Setali tiga uang dengan ajakan di kalangan dokter, pengajak di kalangan profesi apoteker pun menuliskan data yang entah berasal dari mana yang menyebutkan “fenomena kasus vaksin palsu yang menyebabkan kematian balita”. Padahal, tidak ada data yang menyebutkan ada kematian balita akibat vaksin palsu. Bahkan, si pengajak melebarkan penjelasannya dengan menulis maraknya masalah pelayanan kesehatan tanpa didukung data yang valid alias OMDO. Walau masih dalam pembahasan, si pengajak sudah menyimpulkan bahwa Pasal 10 dan Pasal 15 dalam rancangan Permenkes itu adalah salah dan yang benar adalah pendapatnya sendiri sehingga layak dan patut membuat Petisi kepada Menteri Kesehatan dengan harapan didukung oleh teman-teman seprofesinya.

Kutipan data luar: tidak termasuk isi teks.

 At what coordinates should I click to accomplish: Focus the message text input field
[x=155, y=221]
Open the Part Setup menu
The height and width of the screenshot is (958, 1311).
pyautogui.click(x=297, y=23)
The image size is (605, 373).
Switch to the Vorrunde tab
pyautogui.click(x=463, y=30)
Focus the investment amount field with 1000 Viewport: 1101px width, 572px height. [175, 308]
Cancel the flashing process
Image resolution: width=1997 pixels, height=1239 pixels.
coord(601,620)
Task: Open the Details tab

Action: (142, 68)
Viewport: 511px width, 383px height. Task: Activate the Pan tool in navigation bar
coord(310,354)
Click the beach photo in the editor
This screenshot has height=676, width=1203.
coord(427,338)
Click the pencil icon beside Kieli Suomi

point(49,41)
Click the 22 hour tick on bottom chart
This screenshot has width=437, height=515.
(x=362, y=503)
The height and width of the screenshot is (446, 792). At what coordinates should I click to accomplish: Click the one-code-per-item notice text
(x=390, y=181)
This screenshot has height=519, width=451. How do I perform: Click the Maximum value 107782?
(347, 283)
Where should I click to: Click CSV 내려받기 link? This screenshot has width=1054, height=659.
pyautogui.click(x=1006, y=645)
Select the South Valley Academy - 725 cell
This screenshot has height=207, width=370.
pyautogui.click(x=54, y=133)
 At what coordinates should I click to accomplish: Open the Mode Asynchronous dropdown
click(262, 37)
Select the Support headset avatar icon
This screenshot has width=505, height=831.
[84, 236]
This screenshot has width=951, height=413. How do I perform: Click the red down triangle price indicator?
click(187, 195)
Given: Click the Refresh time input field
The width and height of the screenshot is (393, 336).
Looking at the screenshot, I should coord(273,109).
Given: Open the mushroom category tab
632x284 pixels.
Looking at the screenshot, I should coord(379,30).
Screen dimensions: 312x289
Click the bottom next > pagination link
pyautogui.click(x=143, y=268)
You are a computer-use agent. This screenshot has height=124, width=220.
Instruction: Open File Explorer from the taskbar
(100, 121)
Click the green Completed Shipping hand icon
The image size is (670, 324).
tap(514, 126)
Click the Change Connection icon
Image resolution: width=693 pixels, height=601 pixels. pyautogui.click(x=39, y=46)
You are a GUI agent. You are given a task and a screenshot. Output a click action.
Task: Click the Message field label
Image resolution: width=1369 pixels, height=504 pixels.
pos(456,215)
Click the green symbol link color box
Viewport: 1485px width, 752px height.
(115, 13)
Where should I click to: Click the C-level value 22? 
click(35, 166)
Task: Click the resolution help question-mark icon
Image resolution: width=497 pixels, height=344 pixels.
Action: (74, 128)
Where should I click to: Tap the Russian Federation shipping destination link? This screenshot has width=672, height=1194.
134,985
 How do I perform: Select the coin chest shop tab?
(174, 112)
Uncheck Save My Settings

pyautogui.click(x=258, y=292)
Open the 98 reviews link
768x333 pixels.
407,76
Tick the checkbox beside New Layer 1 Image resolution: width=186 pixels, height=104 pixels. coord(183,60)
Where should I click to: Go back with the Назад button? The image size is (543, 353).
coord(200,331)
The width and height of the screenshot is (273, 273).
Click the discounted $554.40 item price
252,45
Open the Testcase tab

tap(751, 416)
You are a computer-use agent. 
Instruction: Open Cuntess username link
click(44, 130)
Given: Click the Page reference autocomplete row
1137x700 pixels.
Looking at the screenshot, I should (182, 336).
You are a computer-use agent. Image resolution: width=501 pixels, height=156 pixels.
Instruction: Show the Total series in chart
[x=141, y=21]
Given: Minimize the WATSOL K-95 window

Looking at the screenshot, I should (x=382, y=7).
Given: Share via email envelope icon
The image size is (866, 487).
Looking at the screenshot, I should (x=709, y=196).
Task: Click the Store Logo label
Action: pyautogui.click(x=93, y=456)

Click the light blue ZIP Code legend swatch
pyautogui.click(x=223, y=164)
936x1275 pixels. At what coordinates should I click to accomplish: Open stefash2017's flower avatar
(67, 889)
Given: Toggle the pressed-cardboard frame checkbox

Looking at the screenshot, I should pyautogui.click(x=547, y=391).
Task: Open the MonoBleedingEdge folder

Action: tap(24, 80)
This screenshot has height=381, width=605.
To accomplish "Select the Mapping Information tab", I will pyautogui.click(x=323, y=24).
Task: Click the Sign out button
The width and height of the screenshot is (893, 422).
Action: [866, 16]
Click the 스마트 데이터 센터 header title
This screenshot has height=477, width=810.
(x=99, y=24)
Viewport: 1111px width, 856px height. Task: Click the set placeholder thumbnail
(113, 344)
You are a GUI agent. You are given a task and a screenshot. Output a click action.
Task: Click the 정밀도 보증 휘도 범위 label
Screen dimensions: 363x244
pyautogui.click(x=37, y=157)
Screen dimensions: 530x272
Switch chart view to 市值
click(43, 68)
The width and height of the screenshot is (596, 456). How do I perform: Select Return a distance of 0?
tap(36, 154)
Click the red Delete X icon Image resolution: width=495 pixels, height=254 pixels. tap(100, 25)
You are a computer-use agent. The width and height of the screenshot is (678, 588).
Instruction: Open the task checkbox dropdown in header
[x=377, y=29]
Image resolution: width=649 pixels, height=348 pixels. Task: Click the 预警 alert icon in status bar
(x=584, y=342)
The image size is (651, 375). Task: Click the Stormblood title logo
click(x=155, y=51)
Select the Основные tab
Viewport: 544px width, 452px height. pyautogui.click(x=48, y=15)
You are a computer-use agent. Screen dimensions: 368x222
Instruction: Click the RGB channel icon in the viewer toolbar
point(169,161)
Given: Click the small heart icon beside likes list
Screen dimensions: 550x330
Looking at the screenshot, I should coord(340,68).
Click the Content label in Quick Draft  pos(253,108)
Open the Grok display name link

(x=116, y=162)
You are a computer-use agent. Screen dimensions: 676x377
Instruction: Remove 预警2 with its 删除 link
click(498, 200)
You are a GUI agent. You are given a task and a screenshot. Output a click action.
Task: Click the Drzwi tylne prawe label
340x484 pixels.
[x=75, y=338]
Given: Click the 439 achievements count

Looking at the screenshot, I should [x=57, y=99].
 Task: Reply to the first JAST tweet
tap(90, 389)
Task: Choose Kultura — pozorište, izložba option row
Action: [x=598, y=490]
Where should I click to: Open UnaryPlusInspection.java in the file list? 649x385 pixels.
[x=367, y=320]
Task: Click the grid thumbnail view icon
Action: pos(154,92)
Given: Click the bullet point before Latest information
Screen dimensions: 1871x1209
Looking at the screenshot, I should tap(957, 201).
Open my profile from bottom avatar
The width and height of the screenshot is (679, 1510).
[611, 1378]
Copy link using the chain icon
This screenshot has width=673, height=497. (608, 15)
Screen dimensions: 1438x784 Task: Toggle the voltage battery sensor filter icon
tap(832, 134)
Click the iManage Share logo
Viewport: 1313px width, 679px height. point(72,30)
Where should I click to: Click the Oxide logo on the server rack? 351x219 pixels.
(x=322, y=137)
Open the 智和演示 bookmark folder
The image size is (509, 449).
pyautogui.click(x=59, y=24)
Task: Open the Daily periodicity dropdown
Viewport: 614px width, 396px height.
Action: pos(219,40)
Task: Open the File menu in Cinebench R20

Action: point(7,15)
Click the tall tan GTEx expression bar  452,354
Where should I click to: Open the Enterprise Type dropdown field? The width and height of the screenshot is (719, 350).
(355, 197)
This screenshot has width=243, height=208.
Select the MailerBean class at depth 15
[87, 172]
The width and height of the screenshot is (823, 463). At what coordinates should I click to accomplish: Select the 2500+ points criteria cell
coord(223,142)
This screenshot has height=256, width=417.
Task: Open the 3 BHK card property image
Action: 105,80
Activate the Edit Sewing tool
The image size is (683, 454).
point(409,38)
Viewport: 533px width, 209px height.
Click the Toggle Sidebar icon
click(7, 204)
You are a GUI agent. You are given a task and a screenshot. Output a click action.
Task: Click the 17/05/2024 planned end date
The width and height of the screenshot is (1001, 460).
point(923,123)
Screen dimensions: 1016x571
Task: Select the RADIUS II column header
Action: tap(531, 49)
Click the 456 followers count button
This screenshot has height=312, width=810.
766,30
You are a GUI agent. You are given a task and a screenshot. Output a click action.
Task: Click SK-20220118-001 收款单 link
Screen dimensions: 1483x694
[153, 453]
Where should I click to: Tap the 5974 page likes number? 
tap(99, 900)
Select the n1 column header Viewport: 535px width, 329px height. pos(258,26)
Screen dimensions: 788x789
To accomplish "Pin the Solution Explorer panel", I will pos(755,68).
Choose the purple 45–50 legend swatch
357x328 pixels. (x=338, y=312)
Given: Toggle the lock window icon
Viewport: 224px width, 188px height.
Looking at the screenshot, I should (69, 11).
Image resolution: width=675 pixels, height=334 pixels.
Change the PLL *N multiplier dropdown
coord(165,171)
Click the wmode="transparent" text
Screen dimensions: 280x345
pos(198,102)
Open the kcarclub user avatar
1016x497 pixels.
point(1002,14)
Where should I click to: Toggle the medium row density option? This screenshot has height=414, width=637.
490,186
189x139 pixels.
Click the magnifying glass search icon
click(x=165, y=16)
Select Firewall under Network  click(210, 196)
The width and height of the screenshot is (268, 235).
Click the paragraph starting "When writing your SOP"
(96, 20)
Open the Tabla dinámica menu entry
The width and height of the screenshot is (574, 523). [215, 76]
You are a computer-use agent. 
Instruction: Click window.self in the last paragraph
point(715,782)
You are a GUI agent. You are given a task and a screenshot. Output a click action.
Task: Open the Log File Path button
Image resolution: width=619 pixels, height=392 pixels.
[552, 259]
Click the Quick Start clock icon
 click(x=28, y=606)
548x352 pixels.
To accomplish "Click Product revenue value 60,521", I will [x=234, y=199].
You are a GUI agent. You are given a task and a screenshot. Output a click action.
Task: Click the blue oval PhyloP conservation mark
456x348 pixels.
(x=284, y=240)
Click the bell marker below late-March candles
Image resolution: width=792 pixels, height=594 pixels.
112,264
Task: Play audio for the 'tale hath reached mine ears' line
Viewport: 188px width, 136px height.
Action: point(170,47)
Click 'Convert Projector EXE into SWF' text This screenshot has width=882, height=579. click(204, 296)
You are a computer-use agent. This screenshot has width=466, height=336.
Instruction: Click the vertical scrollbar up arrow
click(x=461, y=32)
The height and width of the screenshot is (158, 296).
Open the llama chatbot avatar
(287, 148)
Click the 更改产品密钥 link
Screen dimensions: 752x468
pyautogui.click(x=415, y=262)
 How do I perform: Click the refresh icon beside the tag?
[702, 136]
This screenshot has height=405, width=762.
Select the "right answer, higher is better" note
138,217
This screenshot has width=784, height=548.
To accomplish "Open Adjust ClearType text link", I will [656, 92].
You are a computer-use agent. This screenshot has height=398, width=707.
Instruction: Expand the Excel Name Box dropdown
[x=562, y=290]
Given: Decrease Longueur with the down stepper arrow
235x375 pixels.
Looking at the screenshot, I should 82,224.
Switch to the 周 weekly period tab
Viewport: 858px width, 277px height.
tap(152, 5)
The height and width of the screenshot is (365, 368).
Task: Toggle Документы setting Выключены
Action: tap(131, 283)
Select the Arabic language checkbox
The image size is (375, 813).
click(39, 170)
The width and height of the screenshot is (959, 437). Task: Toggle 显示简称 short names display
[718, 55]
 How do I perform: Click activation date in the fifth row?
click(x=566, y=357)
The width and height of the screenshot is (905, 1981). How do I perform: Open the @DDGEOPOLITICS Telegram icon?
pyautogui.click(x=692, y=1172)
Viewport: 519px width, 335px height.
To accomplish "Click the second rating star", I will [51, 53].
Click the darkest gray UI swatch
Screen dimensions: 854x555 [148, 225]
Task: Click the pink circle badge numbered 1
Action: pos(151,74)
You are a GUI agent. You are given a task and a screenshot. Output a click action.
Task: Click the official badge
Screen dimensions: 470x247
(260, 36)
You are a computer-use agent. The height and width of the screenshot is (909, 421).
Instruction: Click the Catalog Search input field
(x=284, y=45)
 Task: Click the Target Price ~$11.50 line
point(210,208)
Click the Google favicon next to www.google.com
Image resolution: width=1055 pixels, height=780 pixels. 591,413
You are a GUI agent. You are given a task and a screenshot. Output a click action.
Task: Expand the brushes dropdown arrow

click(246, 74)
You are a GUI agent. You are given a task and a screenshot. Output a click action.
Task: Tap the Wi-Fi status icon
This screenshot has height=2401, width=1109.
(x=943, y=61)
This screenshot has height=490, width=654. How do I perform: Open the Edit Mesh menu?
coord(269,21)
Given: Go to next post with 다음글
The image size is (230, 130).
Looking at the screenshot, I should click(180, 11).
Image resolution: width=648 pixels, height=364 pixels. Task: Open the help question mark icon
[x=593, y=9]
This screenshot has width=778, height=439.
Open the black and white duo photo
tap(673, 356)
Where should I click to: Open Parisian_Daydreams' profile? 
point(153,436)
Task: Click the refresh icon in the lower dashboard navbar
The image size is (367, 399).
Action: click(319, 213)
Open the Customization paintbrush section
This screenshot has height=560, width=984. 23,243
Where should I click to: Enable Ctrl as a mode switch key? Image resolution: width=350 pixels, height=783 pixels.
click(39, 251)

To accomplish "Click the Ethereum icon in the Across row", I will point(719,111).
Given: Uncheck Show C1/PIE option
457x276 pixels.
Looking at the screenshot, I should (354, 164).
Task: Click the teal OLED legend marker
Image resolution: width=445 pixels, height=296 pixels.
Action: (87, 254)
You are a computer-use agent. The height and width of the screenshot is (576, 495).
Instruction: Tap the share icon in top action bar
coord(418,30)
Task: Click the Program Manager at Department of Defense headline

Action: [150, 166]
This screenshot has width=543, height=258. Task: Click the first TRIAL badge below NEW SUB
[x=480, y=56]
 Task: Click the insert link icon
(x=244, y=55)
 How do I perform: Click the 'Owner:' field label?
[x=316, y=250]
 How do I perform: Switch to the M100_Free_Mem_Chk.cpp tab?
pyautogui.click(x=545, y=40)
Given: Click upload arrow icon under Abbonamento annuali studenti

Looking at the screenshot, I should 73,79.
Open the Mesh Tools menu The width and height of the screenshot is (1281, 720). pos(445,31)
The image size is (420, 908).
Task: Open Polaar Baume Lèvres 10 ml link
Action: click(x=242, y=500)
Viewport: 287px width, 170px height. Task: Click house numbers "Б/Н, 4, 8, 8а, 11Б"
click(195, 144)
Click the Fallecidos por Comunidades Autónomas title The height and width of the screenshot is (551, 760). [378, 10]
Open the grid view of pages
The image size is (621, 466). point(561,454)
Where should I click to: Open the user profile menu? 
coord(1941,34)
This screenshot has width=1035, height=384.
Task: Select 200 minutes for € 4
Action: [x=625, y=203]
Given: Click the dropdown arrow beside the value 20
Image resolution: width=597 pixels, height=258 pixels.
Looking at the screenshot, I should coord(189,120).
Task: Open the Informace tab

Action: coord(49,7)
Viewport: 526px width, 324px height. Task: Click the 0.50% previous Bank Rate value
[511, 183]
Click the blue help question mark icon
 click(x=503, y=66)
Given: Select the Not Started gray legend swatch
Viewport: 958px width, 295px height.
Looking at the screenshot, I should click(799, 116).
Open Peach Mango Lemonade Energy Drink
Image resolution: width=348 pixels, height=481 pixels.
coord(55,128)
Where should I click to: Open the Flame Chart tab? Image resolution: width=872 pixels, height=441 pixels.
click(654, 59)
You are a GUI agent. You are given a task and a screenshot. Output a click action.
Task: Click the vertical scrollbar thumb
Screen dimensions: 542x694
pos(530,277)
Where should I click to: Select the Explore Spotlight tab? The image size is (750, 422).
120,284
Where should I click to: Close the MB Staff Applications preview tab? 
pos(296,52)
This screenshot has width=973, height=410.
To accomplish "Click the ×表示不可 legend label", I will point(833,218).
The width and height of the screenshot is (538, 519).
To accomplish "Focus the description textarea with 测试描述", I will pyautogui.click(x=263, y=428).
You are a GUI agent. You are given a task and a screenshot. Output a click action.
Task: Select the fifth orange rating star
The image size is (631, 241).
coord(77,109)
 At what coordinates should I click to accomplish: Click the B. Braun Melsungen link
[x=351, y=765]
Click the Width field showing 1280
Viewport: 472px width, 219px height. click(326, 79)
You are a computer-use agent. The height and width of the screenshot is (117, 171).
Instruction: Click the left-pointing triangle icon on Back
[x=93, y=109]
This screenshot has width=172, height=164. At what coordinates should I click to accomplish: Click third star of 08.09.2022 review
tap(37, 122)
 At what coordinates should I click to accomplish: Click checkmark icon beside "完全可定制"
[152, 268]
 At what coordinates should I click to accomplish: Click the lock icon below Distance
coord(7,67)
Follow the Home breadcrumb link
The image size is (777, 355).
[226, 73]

Lebih tegas lagi petisi yang dibuat oleh Pengurus Daerah Ikatan Apoteker Indonesia di Provinsi DI Aceh, dalam surat Petisi yang ditandatangani oleh 7 (tujuh) pejabatnya itu disebutkan dengan tegas bahwa draft Permenkes tentang praktik mandiri dokter bertentangan dengan Undang-Undang No. 36 tahun 2009 tentang kesehatan Pasal 108 di mana apoteker adalah satu-satunya profesi di Indonesia yang mempunyai kompetensi dan kewenangan untuk pengelolaan obat. Tanpa menyertakan dasarnya, Pengurus Daerah IAI Aceh juga menulis tugas dokter dan dokter gigi adalah melakukan pemeriksaan pada pasien untuk mendiagnosis penyakit dan memberikan terapi secara tepat dan cepat, tidak berhubungan dengan pengelolaan obat.
Menyadari adanya protes-protesan, tolak-tolakan, dan petisi-petisian itu, kepala biro komunikasi dan pelayanan masyarakat Kemenkes sampai membuat penjelasan terkait protes-protesan, tolak-tolakan, dan petisi-petisian itu. Penjelasan yang diberikan sangat lengkap yang intinya semua masih dalam proses pembahasan yang melibatkan banyak pihak.
Menarik sekali untuk memberikan pendapat di surat ajakan protes-protesan, tolak-tolakan, dan petisi-petisian itu di mana dari 3 (tiga) yang ditampilkan di atas kesemuanya tidak menyertakan sumber data yang diperoleh sehingga sampai berani menuliskan:
- sekitar 80% dokter praktik perorangan melakukan dispensing obat lalu 70% puskesmas juga melakukan dispensing obat dan sekitar 80% klinik TNI/Polri juga melakukan dispensing obat.
- Apotek sebagian besar apotekernya tidak di tempat dan melakukan penjualan obat daftar G tanpa resep.
- Apoteker yang ada di apotek melakukan praktik kedokteran/layaknya dokter yang dibungkus dalam pelayanan farmasi klinik.
- Fenomena kasus vaksin palsu yang menyebabkan kematian balita.
- Maraknya masalah pelayanan kesehatan.
- Tugas dokter dan dokter gigi adalah melakukan pemeriksaan pada pasien untuk mendiagnosis penyakit dan memberikan terapi secara tepat dan cepat, tidak berhubungan dengan pengelolaan obat
Profesi apoteker dan dokter adalah kumpulan orang yang berpendidikan tinggi dan mampu berpikir ilmiah, tetapi rasa korsa yang tinggi menyebabkan akal menjadi tumpul. Ajakan memprotes atau ajakan menandatangani petisi untuk menolak akan lebih mengena bila disertakan dasar hukum yang kuat lewat kajian akademis yang lengkap.
Sebenarnya sebuah produk aturan hukum biarkan saja berproses sampai disahkan menjadi produk hukum yang diundangkan. Nanti apabila produk hukum yang sudah diundangkan itu terbukti bertentangan dengan Undang-Undang Dasar 1945 dan bertentangan dengan Deklarasi Hak Azasi Manusia, barulah bisa diajukan uji materiil terhadap suatu undang-undang yang dianggap melanggar ke-2 (dua) hal itu kepada Mahkamah Konstitusi, kemudian lewat proses pengadilan yang fair yang akan menghadirkan saksi ahli dari kedua pihak majelis hakim agung di Mahkamah Konstitusi akan memutuskan benar tidaknya peraturan hukum itu bertentangan dengan Undang-Undang Dasar 1945 dan bertentangan dengan Deklarasi Hak Azasi Manusia, bukan bertentangan dengan hal-hal yang lain.